# Information shown start

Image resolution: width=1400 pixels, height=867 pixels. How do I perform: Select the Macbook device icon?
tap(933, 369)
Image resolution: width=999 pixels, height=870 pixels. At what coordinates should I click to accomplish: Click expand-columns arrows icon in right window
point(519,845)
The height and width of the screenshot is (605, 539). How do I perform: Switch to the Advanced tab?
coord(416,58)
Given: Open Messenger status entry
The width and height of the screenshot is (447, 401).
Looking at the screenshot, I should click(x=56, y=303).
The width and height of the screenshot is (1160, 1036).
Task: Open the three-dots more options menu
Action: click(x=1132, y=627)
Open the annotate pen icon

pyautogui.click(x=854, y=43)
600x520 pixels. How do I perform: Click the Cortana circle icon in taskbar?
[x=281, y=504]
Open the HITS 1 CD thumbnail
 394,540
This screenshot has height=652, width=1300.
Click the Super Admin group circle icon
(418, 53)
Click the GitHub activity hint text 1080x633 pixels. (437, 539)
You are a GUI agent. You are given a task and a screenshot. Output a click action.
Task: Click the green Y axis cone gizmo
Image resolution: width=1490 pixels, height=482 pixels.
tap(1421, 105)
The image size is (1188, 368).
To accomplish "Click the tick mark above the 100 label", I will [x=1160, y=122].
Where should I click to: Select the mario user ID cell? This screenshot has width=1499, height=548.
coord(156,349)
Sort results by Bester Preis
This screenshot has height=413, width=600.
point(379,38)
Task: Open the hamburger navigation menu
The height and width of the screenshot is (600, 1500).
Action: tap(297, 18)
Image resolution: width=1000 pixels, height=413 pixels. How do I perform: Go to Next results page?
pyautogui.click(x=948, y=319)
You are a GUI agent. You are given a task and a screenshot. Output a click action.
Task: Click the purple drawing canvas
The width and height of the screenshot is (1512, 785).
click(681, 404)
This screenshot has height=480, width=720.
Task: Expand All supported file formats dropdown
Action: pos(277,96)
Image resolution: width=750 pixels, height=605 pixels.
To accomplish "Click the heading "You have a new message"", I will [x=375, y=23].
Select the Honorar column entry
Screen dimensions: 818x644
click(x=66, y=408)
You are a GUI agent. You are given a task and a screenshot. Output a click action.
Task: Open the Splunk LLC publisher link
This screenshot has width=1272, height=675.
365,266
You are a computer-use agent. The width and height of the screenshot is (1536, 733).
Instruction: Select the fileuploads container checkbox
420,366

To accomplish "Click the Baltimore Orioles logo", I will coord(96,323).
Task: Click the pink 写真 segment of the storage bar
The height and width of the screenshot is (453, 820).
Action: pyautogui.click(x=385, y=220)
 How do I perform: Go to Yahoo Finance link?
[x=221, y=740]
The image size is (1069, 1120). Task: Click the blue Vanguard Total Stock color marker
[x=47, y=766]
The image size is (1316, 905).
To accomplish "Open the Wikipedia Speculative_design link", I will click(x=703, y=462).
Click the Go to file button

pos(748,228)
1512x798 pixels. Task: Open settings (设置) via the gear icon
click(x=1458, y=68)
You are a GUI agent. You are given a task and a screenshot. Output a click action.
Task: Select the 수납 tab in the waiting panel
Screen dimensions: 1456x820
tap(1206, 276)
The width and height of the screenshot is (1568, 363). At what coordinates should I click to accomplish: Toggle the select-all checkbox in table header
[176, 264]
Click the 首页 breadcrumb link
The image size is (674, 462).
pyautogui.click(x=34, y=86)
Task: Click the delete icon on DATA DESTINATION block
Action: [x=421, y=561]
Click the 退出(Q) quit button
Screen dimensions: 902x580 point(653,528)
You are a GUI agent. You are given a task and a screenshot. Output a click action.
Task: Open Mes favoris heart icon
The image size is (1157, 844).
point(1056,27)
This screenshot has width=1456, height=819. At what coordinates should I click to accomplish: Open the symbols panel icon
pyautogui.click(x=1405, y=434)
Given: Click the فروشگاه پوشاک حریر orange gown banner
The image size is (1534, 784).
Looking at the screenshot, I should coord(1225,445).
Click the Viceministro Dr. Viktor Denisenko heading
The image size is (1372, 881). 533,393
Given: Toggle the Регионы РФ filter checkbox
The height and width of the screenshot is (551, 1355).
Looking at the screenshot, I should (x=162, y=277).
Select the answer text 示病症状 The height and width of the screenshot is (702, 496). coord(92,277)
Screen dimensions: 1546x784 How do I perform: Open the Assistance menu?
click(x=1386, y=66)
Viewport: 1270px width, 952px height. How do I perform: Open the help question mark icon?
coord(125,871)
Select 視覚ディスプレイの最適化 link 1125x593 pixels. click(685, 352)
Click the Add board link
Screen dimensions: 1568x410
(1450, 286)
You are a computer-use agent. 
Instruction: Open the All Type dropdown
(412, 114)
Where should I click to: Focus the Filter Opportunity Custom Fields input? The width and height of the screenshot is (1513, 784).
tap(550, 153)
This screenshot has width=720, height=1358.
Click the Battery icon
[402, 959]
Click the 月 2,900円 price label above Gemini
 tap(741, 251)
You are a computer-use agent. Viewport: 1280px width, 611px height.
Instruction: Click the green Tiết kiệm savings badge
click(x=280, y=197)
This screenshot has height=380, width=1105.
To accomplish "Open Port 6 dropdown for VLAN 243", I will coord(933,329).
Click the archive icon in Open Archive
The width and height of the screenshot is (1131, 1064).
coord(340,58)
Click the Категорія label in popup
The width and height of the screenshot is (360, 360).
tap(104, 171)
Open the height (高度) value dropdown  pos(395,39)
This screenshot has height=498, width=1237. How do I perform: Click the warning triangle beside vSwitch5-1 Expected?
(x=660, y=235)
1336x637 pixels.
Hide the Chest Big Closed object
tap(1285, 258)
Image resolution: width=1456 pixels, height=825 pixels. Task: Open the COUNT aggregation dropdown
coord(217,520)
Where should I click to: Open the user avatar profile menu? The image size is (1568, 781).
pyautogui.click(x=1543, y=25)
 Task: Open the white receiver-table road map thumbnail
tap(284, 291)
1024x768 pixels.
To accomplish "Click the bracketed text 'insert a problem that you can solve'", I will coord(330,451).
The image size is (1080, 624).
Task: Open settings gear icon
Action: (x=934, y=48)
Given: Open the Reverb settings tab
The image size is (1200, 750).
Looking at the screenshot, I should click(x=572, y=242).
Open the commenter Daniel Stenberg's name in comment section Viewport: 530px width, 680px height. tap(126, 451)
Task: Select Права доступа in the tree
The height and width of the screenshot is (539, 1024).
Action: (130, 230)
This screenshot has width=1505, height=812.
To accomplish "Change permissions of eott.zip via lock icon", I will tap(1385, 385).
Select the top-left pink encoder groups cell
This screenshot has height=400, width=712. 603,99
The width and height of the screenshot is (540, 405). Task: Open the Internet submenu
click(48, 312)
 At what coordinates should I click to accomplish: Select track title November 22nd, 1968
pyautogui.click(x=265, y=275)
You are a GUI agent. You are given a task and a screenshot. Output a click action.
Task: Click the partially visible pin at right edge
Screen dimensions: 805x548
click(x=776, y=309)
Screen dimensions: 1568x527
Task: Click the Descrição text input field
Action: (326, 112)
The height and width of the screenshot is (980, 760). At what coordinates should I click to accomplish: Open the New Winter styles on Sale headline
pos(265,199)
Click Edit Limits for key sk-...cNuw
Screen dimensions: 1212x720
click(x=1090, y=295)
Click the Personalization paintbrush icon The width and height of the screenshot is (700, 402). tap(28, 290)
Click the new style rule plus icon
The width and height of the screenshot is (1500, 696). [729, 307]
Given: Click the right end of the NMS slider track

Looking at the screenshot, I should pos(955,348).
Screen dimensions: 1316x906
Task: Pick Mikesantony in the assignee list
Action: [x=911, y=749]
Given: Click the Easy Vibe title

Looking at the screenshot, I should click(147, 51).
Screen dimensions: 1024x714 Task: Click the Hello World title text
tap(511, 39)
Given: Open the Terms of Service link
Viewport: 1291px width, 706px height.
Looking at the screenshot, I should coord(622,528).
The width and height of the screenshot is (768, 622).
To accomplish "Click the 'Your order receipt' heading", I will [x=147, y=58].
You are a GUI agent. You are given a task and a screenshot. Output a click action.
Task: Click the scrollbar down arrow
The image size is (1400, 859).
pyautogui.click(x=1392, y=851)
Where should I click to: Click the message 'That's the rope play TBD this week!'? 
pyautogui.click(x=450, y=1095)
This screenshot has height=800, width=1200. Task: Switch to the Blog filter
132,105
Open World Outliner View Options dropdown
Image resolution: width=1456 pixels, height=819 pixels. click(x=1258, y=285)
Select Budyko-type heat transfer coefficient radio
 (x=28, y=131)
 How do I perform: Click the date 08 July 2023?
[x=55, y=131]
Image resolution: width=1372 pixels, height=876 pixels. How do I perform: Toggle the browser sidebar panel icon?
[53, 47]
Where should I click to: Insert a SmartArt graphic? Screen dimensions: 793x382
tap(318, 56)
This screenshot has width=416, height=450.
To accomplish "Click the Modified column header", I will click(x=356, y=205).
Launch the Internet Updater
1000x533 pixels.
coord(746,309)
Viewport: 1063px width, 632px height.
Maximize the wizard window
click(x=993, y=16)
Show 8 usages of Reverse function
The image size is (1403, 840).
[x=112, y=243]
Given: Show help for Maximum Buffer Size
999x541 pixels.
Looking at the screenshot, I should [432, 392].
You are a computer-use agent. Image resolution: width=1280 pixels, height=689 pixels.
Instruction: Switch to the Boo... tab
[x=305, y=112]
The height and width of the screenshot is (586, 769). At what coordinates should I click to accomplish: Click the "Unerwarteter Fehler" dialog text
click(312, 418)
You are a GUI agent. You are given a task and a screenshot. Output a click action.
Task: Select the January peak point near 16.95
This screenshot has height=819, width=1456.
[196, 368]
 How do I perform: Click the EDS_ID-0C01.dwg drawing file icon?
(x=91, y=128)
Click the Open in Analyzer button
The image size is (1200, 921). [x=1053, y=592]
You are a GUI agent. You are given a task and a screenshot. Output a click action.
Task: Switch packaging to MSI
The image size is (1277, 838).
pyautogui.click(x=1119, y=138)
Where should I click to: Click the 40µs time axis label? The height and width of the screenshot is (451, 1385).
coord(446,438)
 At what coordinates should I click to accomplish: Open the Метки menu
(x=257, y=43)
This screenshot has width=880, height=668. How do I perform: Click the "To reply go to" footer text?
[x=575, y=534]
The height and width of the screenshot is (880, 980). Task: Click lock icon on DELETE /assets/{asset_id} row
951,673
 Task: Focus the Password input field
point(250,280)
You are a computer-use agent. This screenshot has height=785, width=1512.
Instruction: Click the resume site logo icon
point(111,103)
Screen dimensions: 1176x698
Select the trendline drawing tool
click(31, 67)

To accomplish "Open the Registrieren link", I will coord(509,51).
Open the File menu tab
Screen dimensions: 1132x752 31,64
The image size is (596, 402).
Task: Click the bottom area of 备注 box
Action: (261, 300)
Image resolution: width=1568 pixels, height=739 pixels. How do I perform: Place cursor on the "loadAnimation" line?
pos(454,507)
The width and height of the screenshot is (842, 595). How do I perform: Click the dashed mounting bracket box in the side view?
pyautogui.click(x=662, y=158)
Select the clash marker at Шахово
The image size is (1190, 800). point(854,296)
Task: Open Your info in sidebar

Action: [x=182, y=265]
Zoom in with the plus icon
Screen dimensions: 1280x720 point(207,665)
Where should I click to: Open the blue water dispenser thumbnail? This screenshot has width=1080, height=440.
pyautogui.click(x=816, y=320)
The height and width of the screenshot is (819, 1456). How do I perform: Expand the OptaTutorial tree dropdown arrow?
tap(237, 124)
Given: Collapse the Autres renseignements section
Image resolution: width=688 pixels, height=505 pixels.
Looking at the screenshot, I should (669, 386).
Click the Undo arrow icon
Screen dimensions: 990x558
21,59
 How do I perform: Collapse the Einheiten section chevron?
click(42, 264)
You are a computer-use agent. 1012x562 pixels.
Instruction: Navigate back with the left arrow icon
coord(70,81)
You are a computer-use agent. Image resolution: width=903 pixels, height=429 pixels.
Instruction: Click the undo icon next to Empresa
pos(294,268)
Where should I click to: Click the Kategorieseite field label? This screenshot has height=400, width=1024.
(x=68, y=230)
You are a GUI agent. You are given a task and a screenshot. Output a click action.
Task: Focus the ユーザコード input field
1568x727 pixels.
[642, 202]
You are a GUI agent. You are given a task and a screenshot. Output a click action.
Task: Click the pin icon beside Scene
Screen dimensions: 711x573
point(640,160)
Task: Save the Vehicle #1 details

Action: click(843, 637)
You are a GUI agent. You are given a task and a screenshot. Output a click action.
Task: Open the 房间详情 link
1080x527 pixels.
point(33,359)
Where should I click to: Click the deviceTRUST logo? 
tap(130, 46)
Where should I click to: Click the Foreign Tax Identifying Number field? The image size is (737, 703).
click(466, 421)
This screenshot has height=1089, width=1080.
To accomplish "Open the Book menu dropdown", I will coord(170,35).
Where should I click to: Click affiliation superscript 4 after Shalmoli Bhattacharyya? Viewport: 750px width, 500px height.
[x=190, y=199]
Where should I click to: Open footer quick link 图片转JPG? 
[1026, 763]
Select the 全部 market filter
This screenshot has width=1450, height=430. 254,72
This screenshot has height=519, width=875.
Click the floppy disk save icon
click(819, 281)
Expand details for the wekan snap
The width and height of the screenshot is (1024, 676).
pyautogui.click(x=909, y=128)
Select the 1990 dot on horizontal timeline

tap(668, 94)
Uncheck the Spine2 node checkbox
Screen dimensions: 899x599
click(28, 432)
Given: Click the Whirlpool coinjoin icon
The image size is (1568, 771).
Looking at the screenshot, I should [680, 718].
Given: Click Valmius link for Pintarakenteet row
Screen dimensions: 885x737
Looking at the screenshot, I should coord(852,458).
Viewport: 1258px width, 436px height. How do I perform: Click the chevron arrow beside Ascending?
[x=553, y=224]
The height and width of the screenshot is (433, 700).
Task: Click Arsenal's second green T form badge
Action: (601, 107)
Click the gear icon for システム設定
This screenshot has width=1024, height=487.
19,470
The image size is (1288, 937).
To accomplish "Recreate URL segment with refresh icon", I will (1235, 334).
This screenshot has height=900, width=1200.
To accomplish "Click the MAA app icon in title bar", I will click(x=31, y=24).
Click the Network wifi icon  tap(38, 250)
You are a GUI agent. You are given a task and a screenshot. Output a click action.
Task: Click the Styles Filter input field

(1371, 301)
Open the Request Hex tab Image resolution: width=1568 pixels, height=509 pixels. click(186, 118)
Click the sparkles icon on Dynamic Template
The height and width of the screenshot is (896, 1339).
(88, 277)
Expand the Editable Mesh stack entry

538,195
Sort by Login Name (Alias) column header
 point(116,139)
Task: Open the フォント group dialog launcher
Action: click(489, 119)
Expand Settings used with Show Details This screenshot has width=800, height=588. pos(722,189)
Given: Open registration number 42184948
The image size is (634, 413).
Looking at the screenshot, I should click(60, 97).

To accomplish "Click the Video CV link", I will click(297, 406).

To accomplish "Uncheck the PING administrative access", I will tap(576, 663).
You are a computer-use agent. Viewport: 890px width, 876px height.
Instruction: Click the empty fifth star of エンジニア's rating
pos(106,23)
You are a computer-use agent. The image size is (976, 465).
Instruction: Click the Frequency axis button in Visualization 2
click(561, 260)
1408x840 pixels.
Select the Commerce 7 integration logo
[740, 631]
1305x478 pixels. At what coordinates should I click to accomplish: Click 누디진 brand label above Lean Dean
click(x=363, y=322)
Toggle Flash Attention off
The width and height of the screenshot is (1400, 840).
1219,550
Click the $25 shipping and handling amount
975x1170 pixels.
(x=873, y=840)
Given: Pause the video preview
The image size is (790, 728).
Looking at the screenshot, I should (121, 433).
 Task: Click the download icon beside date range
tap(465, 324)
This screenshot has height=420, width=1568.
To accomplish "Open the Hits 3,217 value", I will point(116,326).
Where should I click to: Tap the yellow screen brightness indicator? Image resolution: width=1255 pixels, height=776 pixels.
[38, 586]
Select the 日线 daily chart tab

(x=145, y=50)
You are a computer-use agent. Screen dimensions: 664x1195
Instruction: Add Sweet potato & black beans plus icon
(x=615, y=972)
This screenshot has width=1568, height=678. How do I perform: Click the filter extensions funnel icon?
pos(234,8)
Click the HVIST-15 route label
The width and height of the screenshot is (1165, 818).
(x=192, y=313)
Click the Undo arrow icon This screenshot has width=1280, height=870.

# Information shown end

== Given task ==
Repeat the lines of the listing verbatim, from the line containing "Where should I click to: Click the 40µs" through the line containing "coord(70,81)", both included.

== Correct result ==
Where should I click to: Click the 40µs time axis label? The height and width of the screenshot is (451, 1385).
coord(446,438)
 At what coordinates should I click to accomplish: Open the Метки menu
(x=257, y=43)
This screenshot has width=880, height=668. How do I perform: Click the "To reply go to" footer text?
[x=575, y=534]
The height and width of the screenshot is (880, 980). Task: Click lock icon on DELETE /assets/{asset_id} row
951,673
 Task: Focus the Password input field
point(250,280)
You are a computer-use agent. This screenshot has height=785, width=1512.
Instruction: Click the resume site logo icon
point(111,103)
Screen dimensions: 1176x698
Select the trendline drawing tool
click(31, 67)

To accomplish "Open the Registrieren link", I will coord(509,51).
Open the File menu tab
Screen dimensions: 1132x752 31,64
The image size is (596, 402).
Task: Click the bottom area of 备注 box
Action: (261, 300)
Image resolution: width=1568 pixels, height=739 pixels. How do I perform: Place cursor on the "loadAnimation" line?
pos(454,507)
The width and height of the screenshot is (842, 595). How do I perform: Click the dashed mounting bracket box in the side view?
pyautogui.click(x=662, y=158)
Select the clash marker at Шахово
The image size is (1190, 800). point(854,296)
Task: Open Your info in sidebar

Action: [x=182, y=265]
Zoom in with the plus icon
Screen dimensions: 1280x720 point(207,665)
Where should I click to: Open the blue water dispenser thumbnail? This screenshot has width=1080, height=440.
pyautogui.click(x=816, y=320)
The height and width of the screenshot is (819, 1456). How do I perform: Expand the OptaTutorial tree dropdown arrow?
tap(237, 124)
Given: Collapse the Autres renseignements section
Image resolution: width=688 pixels, height=505 pixels.
Looking at the screenshot, I should (669, 386).
Click the Undo arrow icon
Screen dimensions: 990x558
21,59
 How do I perform: Collapse the Einheiten section chevron?
click(42, 264)
You are a computer-use agent. 1012x562 pixels.
Instruction: Navigate back with the left arrow icon
coord(70,81)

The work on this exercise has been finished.